Security

Maintainer expectations

Bug reports

Maintainers are expected to a file a bug on Bugzilla under the Gentoo Security product's Vulnerabilities component if a security vulnerability (even without a CVE assigned) affects their package.

While the Gentoo Security project makes an effort to monitor CVE feeds, that is not a substitute for project-specific communications about vulnerabilities in release notes or other channels. Information often (though not always) eventually appears in CVE feeds, but usually with a significant delay.

Triage of the bug and filling out of the Bugzilla whiteboard is appreciated but not required for the package maintainer.

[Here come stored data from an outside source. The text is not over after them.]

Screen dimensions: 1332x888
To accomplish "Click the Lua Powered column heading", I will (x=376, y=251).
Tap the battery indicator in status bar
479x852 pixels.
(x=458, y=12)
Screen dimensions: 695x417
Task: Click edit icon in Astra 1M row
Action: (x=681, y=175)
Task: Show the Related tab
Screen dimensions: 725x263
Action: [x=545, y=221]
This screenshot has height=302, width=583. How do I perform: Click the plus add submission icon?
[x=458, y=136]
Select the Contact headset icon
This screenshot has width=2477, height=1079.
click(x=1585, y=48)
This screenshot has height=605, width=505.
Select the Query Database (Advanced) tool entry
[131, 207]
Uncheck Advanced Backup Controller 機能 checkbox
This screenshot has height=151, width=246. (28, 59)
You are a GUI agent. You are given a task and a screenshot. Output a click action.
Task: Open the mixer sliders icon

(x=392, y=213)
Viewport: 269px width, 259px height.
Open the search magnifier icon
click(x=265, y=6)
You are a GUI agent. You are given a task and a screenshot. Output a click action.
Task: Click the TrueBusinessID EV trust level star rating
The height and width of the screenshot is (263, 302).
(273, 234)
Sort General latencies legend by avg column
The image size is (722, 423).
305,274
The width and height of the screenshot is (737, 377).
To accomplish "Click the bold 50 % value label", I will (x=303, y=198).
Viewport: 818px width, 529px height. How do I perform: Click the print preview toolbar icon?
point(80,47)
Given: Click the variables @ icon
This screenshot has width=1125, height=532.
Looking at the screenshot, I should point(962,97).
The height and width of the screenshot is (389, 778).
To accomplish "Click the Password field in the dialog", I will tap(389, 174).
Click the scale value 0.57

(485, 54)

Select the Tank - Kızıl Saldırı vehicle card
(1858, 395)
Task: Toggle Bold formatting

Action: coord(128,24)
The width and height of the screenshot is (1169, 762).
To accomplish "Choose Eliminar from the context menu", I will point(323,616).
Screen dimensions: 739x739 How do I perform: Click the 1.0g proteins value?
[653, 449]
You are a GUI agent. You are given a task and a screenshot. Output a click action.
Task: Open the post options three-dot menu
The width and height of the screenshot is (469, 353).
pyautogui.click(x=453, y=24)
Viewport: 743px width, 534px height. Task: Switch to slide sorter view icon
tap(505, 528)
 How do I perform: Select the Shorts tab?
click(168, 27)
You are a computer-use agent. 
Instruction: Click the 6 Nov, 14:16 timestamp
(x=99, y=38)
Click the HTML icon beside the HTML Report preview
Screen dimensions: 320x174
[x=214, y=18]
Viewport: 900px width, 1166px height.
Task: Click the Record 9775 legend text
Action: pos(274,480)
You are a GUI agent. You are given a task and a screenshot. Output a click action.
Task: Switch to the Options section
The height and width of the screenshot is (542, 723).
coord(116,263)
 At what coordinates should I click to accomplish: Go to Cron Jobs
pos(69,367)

For such bug reports, the bug summary should reflect the first fixed version in the Gentoo repository, not the first fixed version released by upstream. This means unpackaged versions should not be in the title.

Fixed versions of packages

Upstream releases fixing security issues in a package should be packaged as soon as possible.

Similarly, releases fixing (ideally exclusively) security problems should be stabilised on an expedited basis. The maintainer is expected to indicate how long is needed to wait for stabilisation or file the stabilisation bug themselves, making it block the security bug.

When committing a new ebuild to resolve a security issue, please refrain from making unnecessary changes to the ebuild or functionality: instead add a new ebuild revision later with unrelated changes if a new, non-security release is not anticipated any time soon.

For critical bugs, stabilisation is usually requested within 24 hours. For less serious bugs, consider the default timeline to be 7-14 days.

Be aware that upstreams are often under pressure to release fixes quickly, occasionally resulting in regressions: hurried stabilisation should be balanced against the severity of the reported vulnerabilities and the damage that could be done from a resulting regression.

For example, a mild security vulnerability in a networked authentication daemon, requiring special configuration to trigger a Denial of Service, might warrant waiting a couple of days if the fix touches generic code, meaning regressions could harm users outside of a fringe configuration.

Upstream regressions from security fixes mean that old versions shouldn't be cleaned up aggressively. Security fixes have been known to break user workflows even when upstream don't view the change as a regression or a bug.